Aux éditions Academia, le Pr Amougou interroge et nous interroge dans le «Pandémisme ou les tremblements de l’anthropocène». Terme désignant l’époque où les humains ont commencé à provoquer des changements biogéophysiques à l’échelle planétaire.

Des paysans sans terre

«En économie, la santé, l’éducation, la terre, l’eau et l’environnement ne sont plus considérés comme des biens publics, mais comme des biens privés avec des marchés particuliers fonctionnant suivant la loi de l’offre et de la demande», relève Thierry Amougou. «Il n’y a pourtant rien d’aussi insécurisant que cette dynamique dans la mesure où le néolibéralisme produit des paysans sans terre.»

Cet accaparement des terres est dénoncé comme une forme nouvelle d’agrocolonialisme… «Il met l’agriculture entre les mains des multinationales. Insécurise les peuples indigènes au profit de l’agro-industrie et du tourisme de luxe. Accroît l’occurrence des crises financières et soumet de nombreux États à des politiques d’austérité qui considèrent les souffrances sociales qui en découlent comme des variables muettes.»

Sortir de la prison du marché

«Une telle évolution insécurisante, notamment pour les pauvres et finalement l’humanité tout entière, doit être arrêtée», souligne le conférencier au Collège Belgique. «Le monde ne peut y parvenir, selon moi, qu’en adoptant de grandes mesures dotées d’une valeur juridique contraignante. Déclarer la santé humaine et environnementale domaines inaliénables ou non-appropriables par les marchés et les intérêts privés, peut, à mon sens, replacer la santé humaine et environnementale en dehors de l’appétit glouton des marchés. De la puissance corruptrice de l’argent, des multinationales et des intérêts individualistes.»

«Cette façon de sortir la société pandémique moderne de la prison du marché lui permettra de se soigner et de préserver l’environnement sans être mise au pas par les forces mondiales de l’accumulation et du grand capital.»

Pour le macroéconomiste Thierry Amougou, une telle transformation est réalisable. Si l’on redonne une capacité de recherche et d’action aux États dans le domaine de la recherche scientifique sur la santé. Et la lutte contre le réchauffement climatique.

L’Afrique après le confinement

Le spécialiste d’économie politique et d’économie du développement juge que le confinement est une occasion pour repenser le développement en général. Et celui de l’Afrique en particulier.

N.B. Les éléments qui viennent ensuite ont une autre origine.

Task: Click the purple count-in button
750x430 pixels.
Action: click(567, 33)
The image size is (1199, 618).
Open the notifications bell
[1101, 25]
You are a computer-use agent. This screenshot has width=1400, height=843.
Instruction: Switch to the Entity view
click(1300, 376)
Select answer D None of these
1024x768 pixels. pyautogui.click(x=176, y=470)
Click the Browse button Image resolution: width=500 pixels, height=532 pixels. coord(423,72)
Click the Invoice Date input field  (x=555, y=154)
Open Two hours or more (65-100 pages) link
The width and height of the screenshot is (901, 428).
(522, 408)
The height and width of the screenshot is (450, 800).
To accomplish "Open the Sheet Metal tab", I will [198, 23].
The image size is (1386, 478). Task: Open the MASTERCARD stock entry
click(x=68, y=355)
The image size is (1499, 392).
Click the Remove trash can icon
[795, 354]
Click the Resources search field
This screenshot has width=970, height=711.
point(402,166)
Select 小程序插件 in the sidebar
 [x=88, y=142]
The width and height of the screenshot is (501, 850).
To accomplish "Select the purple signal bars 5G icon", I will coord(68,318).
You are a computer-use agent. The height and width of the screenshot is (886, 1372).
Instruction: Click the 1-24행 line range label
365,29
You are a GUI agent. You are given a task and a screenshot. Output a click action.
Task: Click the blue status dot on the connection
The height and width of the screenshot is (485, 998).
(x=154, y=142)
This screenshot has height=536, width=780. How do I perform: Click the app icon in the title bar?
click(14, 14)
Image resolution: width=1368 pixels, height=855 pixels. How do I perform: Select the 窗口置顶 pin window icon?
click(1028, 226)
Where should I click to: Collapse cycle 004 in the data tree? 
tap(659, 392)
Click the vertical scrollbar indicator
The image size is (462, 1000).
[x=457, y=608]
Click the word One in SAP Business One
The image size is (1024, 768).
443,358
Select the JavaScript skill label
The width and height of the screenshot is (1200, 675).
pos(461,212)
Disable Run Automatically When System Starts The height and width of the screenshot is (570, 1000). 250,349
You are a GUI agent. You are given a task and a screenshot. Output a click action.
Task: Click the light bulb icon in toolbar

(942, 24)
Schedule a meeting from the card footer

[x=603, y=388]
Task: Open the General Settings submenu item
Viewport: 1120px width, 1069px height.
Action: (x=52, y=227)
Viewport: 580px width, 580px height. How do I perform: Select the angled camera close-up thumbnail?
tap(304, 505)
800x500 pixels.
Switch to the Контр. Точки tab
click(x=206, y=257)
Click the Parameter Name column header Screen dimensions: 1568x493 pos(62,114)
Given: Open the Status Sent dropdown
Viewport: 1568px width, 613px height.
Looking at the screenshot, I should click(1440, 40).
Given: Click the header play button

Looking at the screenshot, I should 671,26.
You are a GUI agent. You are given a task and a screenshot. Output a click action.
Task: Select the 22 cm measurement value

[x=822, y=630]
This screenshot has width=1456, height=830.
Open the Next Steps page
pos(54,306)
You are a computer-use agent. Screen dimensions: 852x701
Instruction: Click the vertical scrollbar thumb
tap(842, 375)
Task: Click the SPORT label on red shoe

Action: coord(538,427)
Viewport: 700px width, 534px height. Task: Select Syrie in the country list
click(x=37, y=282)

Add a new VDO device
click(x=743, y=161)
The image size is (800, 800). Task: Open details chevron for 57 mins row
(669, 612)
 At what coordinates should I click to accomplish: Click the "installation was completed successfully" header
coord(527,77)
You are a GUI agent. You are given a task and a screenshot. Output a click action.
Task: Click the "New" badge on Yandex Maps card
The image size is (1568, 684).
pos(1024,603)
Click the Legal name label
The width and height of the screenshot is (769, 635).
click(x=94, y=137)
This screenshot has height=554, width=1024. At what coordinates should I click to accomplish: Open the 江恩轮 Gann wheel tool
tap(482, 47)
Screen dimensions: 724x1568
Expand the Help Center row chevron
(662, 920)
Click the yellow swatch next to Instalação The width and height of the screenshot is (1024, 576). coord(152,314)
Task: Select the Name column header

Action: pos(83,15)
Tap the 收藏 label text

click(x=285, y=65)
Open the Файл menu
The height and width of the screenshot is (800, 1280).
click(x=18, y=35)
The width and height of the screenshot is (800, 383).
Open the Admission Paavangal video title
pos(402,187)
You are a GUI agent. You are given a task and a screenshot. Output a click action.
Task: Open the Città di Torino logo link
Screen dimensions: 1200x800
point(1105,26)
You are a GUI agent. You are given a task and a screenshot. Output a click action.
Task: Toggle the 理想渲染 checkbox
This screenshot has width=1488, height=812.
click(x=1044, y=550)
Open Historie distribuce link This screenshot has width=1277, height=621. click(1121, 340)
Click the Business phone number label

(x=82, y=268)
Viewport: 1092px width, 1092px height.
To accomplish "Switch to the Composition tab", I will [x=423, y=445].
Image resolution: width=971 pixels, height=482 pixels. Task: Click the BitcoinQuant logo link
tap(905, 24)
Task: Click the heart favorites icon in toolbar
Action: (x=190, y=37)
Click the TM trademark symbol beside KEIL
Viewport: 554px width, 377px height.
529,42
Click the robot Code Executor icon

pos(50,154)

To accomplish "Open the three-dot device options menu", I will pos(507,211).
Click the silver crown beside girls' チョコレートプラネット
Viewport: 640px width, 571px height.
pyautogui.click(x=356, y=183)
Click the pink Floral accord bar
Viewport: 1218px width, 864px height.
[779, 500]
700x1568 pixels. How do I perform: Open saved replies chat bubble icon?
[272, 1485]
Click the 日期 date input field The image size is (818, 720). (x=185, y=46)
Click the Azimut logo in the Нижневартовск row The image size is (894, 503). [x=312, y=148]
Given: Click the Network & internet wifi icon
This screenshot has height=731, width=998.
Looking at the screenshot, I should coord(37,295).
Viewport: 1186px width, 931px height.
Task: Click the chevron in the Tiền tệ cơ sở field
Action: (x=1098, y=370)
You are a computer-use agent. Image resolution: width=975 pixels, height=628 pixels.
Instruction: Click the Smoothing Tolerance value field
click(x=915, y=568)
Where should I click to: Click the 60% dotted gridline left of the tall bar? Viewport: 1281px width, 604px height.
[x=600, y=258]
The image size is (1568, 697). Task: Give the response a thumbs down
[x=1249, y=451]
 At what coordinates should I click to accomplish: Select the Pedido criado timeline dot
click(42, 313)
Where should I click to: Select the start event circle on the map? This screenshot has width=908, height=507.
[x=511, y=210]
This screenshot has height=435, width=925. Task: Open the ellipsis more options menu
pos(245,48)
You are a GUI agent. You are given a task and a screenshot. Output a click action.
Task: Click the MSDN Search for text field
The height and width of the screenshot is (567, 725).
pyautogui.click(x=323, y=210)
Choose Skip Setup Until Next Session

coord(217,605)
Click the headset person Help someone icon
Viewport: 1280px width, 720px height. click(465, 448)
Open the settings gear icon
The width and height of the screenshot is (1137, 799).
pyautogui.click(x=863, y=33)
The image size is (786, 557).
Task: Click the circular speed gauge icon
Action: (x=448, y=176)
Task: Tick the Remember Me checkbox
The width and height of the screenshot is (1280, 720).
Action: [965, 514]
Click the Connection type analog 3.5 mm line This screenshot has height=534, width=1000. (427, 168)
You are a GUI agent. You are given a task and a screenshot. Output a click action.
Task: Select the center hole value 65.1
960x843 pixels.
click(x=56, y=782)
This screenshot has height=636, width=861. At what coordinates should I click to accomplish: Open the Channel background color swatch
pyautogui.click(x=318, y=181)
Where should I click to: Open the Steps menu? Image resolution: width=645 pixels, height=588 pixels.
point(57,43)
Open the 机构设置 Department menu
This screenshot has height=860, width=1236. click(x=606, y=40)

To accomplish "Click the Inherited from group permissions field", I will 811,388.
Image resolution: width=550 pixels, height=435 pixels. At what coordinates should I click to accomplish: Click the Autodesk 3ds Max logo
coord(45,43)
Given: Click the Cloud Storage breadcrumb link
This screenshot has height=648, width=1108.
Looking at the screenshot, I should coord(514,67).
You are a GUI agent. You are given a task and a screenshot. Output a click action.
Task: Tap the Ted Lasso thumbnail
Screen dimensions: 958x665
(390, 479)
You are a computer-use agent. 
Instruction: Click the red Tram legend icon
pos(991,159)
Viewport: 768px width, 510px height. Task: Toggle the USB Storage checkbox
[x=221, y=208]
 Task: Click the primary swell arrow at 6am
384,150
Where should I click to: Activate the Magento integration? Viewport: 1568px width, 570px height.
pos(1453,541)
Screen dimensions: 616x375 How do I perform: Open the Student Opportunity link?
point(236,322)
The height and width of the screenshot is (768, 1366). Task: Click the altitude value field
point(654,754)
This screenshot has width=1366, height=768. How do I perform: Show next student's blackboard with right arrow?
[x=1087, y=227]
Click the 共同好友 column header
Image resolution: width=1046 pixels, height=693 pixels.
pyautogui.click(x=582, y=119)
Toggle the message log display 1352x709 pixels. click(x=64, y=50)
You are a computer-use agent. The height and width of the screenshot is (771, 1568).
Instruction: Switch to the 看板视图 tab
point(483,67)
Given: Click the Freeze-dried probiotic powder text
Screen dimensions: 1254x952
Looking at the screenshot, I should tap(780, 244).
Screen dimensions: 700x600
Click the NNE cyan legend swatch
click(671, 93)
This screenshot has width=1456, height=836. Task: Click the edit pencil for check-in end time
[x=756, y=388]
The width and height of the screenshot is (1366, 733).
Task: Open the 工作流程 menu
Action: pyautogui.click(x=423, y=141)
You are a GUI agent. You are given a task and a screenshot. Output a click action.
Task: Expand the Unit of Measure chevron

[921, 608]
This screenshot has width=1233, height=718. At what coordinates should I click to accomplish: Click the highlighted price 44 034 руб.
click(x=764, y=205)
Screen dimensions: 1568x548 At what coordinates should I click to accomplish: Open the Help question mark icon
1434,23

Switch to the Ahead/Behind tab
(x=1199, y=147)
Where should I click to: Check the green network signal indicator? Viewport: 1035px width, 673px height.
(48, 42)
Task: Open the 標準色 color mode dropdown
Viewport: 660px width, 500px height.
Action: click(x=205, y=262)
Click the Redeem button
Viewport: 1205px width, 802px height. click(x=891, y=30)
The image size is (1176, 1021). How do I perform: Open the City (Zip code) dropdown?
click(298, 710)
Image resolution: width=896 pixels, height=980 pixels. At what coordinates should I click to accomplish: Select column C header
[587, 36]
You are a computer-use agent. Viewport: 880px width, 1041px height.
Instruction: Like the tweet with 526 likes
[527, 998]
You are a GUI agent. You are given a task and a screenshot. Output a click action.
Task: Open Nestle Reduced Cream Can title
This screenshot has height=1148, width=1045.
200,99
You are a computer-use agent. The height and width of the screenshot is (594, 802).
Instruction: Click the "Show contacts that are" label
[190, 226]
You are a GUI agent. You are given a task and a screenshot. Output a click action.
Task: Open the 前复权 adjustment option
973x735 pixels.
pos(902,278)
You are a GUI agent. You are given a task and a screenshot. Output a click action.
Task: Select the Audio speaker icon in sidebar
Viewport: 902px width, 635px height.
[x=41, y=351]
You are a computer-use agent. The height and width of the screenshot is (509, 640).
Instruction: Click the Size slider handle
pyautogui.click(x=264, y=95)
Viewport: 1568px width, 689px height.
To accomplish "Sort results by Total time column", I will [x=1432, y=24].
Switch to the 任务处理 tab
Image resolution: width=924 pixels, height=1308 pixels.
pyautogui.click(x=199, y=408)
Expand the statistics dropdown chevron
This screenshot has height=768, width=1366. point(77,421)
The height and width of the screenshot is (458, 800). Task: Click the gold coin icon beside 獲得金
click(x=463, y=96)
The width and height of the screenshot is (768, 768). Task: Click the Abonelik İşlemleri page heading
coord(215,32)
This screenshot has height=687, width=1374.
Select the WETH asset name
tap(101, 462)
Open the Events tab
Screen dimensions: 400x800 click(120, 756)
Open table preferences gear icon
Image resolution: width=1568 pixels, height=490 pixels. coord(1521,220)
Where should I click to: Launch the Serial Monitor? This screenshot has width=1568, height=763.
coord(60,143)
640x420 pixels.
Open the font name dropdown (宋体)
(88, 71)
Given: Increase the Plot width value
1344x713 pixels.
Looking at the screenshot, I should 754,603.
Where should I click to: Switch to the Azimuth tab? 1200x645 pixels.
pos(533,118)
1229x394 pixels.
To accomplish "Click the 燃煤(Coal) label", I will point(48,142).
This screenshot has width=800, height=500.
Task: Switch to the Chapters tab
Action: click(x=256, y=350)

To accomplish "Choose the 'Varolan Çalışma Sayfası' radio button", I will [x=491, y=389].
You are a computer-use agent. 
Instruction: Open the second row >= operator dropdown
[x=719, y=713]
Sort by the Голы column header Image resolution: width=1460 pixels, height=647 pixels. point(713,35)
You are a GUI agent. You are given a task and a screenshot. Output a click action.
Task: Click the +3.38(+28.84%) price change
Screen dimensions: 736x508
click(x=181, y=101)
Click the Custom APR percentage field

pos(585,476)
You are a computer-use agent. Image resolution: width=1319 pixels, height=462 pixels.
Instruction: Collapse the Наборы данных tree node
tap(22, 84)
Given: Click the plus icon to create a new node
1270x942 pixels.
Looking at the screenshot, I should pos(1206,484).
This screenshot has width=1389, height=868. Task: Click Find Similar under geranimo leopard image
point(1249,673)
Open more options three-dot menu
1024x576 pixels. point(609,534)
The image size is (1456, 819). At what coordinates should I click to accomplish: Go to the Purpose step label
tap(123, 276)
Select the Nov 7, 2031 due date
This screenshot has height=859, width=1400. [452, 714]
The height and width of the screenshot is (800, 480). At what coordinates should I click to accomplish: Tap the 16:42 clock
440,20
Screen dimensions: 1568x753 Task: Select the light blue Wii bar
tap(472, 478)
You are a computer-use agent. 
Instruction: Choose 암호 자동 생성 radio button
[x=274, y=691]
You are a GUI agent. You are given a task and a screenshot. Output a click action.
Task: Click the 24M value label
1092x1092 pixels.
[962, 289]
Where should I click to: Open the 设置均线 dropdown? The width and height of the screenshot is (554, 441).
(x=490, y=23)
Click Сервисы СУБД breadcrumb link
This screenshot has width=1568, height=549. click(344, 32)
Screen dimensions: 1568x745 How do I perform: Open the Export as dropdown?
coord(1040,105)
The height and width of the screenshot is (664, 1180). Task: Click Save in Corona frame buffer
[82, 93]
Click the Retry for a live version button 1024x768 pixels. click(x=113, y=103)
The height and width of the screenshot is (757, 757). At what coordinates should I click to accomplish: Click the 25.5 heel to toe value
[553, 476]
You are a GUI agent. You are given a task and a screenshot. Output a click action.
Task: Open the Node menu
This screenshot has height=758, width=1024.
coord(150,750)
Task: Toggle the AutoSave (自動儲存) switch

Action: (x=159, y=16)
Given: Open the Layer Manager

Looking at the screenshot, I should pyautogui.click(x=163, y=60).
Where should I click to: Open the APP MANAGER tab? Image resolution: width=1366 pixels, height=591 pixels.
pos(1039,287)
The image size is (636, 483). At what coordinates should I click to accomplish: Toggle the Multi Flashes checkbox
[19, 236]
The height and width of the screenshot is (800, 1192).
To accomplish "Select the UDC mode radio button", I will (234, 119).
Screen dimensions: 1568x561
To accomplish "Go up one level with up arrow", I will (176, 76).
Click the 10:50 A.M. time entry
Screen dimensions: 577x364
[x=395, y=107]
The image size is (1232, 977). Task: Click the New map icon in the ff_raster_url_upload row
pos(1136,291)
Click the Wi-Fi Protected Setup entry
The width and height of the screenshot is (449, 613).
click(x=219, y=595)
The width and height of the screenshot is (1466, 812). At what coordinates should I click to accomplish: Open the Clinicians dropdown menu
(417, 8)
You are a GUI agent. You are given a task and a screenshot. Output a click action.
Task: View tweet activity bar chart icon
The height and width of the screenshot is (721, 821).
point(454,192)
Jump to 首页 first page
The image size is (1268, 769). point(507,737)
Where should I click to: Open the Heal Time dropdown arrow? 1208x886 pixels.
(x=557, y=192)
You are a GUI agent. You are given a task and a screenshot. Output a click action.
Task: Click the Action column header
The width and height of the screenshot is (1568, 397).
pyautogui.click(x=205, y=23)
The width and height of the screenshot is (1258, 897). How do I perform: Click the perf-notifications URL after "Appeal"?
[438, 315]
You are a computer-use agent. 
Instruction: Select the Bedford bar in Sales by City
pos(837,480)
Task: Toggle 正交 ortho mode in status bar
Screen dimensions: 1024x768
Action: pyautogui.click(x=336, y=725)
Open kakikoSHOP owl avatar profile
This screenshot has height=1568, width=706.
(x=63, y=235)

Au moins pour trois raisons.

Premièrement, l’Afrique est un laboratoire grandeur nature pour éprouver la résistance du monde mis en place par le Consensus de Washington. Visant à conditionner les aides financières aux pays en développement à des pratiques définies par le Fonds monétaire international (FMI) et la Banque mondiale (BM).

Deuxièmement, les gestes barrières font du confinement une politique de normativisation des mœurs. «Le néolibéralisme a agi de même depuis 1980 sur les mœurs africaines», observe Thierry Amougou. «Privatiser les terres. Mettre l’État de côté. Donner une place centrale au marché. Libéraliser les systèmes financiers. S’ouvrir au libre-échange et casser l’autonomie des paysanneries sont devenues les nouvelles normes pour combattre le sous-développement comme menace sociétale.»

Troisièmement. «La menace létale qu’est le covid-19 fait du confinement une technologie politique de gestion des distances et donc de l’espace entre les individus. Puis entre les individus et les choses.»

Il est important, pour le Pr Amougou, de souligner que le covid-19 révèle une Afrique dans une situation de double confinement.

«D’une part, celui qui s’observe du haut des miradors programmateurs idéologiques du néolibéralisme depuis 1980. Et, d’autre part, celui relatif à la lutte contre le covid-19. Les pauvres qui paient aujourd’hui le confinement au prix fort sont ainsi le révélateur du visage quotidien d’une Afrique synonyme de rationnement. De souffrance et de sacrifice depuis la révolution conservatrice. Dès lors, développer l’Afrique après le confinement ne peut plus équivaloir à la corseter dans un paradigme qui se présenterait comme seule alternative possible. Mais à la déconfiner de la maison néolibérale afin que son potentiel puisse se déployer sans entraves paradigmatiques et idéologiques.»